Canadian War Cemetery:



 

 








 

 


Omaha beach, Cdn War Cemetery


----------



## Phoenix80 (25 Apr 2014)

zulu95 said:
			
		

> I don't know what the mods would have to say about it, but I would definitely be interested in seeing your photos.
> 
> I've always been awed by D-Day and the stories and sacrifices made. Unfortunately I've never been able to visit the area myself



Same here. It humbles me every time I get to visit the D-Day landing areas. You should definitely go there. Make sure you're able to spend at least 2 full days if you want to see the important areas of Normandy from Caen all the way to St. Mere Eglise. But if you don't have the resources or the time to do a 2 day long tour, then make sure you sign up for one of the D-Day tours in Caen and they'll show you the most interesting areas.
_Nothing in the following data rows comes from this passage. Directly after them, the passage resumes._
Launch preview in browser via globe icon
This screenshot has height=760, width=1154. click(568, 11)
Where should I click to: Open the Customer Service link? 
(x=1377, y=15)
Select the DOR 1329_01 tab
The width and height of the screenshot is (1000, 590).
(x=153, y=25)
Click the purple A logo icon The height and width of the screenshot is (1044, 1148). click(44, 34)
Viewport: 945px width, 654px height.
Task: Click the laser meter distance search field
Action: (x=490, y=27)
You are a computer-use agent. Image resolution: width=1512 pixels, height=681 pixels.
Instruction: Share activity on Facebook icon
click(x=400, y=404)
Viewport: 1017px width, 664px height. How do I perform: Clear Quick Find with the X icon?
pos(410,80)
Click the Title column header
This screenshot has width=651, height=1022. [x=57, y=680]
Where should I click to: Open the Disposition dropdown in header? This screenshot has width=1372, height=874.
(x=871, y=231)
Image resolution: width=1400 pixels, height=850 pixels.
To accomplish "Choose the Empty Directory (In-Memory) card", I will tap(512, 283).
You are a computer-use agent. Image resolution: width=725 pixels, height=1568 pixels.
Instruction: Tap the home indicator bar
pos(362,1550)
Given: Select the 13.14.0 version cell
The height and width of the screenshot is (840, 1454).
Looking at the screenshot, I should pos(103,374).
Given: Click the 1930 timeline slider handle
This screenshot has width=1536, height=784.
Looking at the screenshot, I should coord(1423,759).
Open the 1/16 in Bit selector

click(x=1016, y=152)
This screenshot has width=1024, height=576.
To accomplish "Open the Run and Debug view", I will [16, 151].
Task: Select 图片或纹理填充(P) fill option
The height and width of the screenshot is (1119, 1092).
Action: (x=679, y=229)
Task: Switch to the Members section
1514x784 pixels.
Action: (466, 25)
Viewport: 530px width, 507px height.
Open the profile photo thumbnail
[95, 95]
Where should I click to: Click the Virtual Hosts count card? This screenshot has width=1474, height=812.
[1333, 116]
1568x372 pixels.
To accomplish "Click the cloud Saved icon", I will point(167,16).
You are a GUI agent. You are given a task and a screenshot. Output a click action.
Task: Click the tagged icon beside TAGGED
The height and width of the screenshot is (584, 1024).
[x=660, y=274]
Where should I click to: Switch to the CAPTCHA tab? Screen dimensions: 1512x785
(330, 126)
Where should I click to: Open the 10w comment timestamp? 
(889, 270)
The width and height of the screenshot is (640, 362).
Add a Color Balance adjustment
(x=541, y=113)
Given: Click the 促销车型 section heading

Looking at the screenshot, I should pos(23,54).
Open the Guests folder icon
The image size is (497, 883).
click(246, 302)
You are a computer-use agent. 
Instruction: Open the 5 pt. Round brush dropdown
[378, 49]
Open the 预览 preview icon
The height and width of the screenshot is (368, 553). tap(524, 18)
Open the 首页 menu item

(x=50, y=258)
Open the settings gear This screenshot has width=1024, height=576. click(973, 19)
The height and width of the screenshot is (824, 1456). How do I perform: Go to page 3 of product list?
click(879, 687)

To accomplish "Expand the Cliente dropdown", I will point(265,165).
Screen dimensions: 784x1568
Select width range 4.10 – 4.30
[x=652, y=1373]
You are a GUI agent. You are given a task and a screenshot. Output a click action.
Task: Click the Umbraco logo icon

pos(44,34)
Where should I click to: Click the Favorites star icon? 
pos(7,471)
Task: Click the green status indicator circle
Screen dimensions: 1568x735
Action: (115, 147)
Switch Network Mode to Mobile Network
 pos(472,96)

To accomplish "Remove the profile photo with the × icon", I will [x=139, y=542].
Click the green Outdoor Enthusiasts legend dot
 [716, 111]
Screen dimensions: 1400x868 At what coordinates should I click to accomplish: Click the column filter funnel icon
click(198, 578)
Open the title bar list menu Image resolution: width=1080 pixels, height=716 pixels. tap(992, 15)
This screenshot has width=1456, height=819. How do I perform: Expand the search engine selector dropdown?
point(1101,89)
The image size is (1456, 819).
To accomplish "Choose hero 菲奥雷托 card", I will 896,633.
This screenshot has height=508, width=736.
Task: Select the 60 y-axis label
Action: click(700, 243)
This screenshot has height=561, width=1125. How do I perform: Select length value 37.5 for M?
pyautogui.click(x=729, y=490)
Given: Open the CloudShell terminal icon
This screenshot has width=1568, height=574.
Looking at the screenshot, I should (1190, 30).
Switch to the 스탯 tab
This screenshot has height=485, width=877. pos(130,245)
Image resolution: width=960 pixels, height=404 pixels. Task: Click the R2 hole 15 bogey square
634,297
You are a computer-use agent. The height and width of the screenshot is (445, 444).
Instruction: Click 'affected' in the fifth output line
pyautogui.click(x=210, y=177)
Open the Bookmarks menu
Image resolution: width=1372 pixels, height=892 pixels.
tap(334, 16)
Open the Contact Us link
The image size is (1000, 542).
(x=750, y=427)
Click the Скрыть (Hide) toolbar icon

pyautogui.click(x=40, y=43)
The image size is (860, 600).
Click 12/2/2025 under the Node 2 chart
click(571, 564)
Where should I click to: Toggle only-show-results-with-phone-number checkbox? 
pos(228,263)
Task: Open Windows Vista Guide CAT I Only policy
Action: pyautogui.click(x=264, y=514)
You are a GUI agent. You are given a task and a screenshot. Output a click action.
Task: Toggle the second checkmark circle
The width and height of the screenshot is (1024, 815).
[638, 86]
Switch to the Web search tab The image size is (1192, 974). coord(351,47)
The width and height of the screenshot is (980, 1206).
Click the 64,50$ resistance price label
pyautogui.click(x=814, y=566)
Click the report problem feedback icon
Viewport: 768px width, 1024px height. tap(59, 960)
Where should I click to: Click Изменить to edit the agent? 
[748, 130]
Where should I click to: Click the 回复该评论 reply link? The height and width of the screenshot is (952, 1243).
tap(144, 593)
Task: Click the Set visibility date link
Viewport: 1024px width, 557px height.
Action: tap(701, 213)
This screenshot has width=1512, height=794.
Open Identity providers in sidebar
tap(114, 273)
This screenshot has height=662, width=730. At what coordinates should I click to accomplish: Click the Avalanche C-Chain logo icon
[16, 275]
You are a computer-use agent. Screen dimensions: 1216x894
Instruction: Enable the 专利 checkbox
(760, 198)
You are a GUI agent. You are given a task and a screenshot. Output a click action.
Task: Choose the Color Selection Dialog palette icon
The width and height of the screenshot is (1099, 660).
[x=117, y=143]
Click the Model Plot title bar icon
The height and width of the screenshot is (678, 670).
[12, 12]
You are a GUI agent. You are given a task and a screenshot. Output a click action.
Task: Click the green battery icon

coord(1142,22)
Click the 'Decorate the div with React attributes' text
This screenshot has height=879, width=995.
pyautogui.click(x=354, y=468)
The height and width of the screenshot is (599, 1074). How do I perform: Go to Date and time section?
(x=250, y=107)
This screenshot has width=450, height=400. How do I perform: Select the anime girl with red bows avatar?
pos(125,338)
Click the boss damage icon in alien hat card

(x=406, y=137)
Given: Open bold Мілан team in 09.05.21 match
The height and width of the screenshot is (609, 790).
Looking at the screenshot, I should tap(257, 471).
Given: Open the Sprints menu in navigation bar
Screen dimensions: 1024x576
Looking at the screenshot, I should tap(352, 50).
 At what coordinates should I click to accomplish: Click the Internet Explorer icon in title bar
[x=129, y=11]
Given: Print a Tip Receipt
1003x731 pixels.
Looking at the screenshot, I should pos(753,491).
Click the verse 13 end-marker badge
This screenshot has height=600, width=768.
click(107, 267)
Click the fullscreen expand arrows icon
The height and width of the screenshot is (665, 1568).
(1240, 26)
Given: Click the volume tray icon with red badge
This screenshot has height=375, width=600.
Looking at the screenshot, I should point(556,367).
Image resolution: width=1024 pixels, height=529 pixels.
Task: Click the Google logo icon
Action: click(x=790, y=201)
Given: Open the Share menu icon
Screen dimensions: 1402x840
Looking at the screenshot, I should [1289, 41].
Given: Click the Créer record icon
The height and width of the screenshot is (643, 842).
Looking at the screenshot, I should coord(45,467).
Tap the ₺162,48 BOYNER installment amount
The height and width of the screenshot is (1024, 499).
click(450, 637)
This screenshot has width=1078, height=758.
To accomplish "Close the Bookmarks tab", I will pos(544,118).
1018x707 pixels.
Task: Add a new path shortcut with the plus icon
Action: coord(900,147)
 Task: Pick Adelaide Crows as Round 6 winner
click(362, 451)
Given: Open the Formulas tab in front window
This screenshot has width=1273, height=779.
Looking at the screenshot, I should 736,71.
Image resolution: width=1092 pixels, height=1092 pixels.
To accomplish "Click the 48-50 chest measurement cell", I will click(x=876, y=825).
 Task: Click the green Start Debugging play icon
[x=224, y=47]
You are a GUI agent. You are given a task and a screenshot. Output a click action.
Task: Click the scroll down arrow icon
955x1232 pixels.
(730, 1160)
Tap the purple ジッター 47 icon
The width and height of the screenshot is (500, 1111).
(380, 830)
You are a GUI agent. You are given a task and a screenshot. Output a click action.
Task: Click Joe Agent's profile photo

I spent a week there and did not get to see ALL I had planned to see although I had rented a car and could go wherever I desired. Make sure you use 'Rick Steve's Guide" to Normandy as it is a a great guide book. I am going back again soon.

This is also an amazing website run by a French citizen:

http://www.6juin1944.com


----------



## blackberet17 (28 May 2014)

Another great resource, if you want to stick to strictly Canadiana: http://www.wlupress.wlu.ca/Catalog/copp-normandy.shtml

Terry Copp's two books on Normandy and the Northwest Europe campaign are great reads as well.

I've only had the opportunity to visit the Normandy area once, and it's tight, with the day and a bit my father and I had. Bény-sur-Mer Canadian Military Cemetery is a must, as is (of course) Juno Beach; Pegasus Bridge; Omaha and Utah beaches, plus Pointe-du-Hoc; Ste-Mère-Église; Caen; Abbaye d'Ardennes.

I've spent more time in France and Belgium focusing on FWW battlefields and cemeteries, but at some point, I need to do another round of Normandy.

Another good resource: http://www.overlordtour.com/ (a little heavy on the States, but they do have a tour map for the Canadian and British beaches).


----------